MATERIAL SHOWN:

——

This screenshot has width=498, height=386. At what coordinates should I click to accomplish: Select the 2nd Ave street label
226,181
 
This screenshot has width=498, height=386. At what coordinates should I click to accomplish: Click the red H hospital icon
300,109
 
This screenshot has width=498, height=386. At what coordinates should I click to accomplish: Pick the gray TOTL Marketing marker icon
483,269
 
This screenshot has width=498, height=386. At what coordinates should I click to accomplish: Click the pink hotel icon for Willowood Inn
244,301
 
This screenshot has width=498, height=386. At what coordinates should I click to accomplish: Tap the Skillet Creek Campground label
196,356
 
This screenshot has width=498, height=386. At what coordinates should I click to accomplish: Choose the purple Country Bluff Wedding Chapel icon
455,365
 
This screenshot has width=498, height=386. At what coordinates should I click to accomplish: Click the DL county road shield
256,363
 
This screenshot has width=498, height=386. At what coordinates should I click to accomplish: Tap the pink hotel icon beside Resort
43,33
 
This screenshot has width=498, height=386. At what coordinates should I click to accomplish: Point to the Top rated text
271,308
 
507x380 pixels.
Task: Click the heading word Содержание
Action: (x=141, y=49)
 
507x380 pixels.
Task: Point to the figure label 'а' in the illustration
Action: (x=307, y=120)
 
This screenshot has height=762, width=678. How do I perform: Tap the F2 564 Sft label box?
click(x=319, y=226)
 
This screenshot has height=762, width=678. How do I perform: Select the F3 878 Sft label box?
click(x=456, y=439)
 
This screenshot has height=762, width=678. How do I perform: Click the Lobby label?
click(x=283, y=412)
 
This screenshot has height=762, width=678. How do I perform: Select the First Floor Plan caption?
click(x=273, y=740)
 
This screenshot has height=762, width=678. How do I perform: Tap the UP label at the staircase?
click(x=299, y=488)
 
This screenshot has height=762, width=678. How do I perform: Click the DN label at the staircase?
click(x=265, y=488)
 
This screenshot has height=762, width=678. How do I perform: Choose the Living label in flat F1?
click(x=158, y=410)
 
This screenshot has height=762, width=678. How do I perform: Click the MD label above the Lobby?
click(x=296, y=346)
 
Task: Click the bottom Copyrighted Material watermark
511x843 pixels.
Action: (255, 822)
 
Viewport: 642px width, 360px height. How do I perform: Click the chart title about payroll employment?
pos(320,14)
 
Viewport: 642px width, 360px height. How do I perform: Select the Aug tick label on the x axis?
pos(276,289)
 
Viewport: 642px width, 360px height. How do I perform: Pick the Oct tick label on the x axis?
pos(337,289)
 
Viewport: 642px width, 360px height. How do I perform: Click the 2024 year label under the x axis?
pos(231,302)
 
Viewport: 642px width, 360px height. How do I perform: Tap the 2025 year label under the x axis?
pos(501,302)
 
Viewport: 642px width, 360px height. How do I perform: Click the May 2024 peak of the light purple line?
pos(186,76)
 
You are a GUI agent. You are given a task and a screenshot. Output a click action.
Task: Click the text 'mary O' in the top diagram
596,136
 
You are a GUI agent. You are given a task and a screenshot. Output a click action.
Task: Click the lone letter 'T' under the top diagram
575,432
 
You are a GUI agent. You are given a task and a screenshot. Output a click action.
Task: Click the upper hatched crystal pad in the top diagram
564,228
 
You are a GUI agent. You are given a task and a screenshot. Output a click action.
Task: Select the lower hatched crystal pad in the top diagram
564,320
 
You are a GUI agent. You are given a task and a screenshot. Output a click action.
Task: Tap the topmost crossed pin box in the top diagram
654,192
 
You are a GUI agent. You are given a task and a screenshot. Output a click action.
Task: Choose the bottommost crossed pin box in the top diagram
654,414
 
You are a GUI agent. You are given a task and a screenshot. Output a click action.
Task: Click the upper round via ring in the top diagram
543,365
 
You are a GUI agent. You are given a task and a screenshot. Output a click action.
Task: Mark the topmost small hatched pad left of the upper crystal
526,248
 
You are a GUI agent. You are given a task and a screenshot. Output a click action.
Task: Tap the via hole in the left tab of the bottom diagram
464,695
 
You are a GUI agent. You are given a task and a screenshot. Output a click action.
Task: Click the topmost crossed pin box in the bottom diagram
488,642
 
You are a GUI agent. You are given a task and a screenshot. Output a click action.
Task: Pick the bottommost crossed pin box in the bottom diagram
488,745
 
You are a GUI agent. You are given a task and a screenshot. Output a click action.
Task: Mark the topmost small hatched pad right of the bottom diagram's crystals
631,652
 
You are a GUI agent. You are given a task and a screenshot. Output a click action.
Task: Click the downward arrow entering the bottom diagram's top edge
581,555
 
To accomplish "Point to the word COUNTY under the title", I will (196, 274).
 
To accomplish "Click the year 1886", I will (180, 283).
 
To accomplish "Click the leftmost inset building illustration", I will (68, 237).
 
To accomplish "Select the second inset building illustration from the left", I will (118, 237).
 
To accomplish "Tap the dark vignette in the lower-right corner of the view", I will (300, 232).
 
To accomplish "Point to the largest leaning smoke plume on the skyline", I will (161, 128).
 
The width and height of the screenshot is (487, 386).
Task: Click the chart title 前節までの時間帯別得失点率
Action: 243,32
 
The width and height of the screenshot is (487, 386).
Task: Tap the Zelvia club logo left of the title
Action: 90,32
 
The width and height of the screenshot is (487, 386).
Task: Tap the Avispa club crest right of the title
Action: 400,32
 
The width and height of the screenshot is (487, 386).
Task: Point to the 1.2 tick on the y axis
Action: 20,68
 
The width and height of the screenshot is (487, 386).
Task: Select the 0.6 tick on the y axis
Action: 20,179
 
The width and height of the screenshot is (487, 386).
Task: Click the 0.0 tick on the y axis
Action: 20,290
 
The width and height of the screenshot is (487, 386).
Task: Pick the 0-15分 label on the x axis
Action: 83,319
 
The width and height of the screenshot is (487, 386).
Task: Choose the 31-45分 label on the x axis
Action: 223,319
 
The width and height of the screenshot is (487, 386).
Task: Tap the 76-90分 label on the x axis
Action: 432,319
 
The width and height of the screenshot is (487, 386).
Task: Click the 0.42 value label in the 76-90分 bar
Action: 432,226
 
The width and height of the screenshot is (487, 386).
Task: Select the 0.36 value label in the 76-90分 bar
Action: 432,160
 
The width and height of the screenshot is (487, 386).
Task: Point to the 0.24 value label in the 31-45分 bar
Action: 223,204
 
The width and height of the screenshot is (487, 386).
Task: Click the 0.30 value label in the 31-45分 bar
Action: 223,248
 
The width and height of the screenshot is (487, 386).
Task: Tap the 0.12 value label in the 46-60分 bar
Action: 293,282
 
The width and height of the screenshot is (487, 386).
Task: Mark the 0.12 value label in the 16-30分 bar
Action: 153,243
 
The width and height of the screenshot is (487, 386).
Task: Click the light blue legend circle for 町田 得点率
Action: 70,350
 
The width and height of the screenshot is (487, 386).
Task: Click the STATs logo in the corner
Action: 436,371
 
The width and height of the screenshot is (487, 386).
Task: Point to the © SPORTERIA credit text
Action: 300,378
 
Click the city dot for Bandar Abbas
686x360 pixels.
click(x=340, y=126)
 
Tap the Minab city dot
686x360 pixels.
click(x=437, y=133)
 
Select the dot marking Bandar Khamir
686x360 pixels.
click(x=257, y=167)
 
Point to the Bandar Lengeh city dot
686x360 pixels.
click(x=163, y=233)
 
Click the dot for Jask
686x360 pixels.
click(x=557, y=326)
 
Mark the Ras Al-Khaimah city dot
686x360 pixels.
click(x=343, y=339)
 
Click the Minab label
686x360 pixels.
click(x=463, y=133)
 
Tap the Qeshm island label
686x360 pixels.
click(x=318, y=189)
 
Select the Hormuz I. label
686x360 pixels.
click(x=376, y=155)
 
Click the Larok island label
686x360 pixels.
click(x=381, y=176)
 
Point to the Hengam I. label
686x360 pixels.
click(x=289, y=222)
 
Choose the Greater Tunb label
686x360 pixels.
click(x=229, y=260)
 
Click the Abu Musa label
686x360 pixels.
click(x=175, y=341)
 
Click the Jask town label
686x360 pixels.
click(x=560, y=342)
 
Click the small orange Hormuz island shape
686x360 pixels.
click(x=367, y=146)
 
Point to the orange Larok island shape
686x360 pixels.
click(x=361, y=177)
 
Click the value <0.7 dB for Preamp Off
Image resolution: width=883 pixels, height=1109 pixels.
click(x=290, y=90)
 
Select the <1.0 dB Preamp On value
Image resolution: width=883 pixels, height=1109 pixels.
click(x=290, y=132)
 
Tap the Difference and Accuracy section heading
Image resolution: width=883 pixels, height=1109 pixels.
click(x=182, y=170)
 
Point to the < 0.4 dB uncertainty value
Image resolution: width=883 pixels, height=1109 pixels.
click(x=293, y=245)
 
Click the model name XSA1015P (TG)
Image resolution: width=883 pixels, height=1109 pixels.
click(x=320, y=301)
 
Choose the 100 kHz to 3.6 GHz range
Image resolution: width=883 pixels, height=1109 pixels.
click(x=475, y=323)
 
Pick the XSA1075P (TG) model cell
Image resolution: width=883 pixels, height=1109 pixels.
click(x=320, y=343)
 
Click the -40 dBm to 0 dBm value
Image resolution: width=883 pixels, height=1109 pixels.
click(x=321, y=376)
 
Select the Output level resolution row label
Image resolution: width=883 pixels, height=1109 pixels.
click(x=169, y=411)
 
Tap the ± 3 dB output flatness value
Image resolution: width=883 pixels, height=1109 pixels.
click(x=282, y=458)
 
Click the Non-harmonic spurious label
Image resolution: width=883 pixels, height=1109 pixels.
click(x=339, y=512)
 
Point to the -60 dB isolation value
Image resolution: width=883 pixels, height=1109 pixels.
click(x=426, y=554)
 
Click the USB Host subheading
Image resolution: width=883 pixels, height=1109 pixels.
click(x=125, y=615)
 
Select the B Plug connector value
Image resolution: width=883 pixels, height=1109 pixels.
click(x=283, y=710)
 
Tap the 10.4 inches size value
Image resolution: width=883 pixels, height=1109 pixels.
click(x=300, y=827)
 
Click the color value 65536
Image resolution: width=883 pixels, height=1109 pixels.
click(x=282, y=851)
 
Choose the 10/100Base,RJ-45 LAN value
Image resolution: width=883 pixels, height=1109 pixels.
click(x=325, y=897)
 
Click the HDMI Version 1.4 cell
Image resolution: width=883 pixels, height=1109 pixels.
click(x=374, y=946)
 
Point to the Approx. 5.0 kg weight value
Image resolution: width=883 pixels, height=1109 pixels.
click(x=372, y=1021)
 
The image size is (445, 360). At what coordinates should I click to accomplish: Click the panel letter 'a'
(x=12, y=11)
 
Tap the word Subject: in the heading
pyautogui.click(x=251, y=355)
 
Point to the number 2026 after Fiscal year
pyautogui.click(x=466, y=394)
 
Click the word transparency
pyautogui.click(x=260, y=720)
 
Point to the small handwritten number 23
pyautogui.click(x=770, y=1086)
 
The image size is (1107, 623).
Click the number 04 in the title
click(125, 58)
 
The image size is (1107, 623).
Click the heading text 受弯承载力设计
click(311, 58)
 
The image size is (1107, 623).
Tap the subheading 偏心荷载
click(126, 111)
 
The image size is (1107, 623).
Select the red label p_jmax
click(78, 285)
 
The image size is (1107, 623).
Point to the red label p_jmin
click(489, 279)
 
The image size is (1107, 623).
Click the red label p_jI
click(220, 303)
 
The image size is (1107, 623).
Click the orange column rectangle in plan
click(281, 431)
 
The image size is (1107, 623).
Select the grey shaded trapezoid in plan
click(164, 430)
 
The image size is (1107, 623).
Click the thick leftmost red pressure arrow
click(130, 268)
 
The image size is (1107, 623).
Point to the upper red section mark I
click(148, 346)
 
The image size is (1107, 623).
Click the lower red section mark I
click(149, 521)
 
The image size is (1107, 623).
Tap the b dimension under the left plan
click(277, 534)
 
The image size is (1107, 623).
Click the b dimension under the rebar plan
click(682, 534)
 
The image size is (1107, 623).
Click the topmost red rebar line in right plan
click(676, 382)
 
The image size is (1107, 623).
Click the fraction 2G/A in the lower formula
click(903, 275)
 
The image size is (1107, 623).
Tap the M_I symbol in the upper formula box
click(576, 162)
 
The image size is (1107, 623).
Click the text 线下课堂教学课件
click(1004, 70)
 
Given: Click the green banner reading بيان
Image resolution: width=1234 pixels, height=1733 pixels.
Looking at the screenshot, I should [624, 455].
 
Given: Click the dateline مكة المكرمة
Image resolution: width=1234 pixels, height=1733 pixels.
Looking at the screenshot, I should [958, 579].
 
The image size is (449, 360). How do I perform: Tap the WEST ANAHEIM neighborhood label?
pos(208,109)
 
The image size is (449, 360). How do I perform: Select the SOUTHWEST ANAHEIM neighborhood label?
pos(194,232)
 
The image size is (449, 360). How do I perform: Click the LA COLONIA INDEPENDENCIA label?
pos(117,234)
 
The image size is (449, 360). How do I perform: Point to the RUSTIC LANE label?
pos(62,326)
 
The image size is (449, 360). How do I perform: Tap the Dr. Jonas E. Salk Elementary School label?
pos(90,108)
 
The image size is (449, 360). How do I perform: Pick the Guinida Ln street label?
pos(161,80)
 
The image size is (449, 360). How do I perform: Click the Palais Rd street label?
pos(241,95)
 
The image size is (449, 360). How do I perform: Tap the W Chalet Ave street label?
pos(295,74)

——

WRITTEN PROBLEM: Rewrite the lines above from the first one down to the line containing "click(x=158, y=410)", including both ends, and copy each request unchanged. Multiply every coordinate in the answers by 0.65 and round each result to a whole number, with halves rounding up.

EXPECTED OUTPUT:
This screenshot has width=498, height=386. At what coordinates should I click to accomplish: Select the 2nd Ave street label
147,118
 
This screenshot has width=498, height=386. At what coordinates should I click to accomplish: Click the red H hospital icon
195,71
 
This screenshot has width=498, height=386. At what coordinates should I click to accomplish: Pick the gray TOTL Marketing marker icon
314,175
 
This screenshot has width=498, height=386. At what coordinates should I click to accomplish: Click the pink hotel icon for Willowood Inn
159,196
 
This screenshot has width=498, height=386. At what coordinates should I click to accomplish: Tap the Skillet Creek Campground label
127,231
 
This screenshot has width=498, height=386. At what coordinates should I click to accomplish: Choose the purple Country Bluff Wedding Chapel icon
296,237
 
This screenshot has width=498, height=386. At what coordinates should I click to accomplish: Click the DL county road shield
166,236
 
This screenshot has width=498, height=386. At what coordinates should I click to accomplish: Tap the pink hotel icon beside Resort
28,21
 
This screenshot has width=498, height=386. At what coordinates should I click to accomplish: Point to the Top rated text
176,200
 
507x380 pixels.
Task: Click the heading word Содержание
Action: (x=92, y=32)
 
507x380 pixels.
Task: Point to the figure label 'а' in the illustration
Action: (x=200, y=78)
 
This screenshot has height=762, width=678. How do I perform: Tap the F2 564 Sft label box?
click(x=207, y=147)
 
This screenshot has height=762, width=678. How do I perform: Select the F3 878 Sft label box?
click(x=296, y=285)
 
This screenshot has height=762, width=678. How do I perform: Click the Lobby label?
click(x=184, y=268)
 
This screenshot has height=762, width=678. How do I perform: Select the First Floor Plan caption?
click(x=177, y=481)
 
This screenshot has height=762, width=678. How do I perform: Tap the UP label at the staircase?
click(x=194, y=317)
 
This screenshot has height=762, width=678. How do I perform: Click the DN label at the staircase?
click(x=172, y=317)
 
This screenshot has height=762, width=678. How do I perform: Choose the Living label in flat F1?
click(x=103, y=267)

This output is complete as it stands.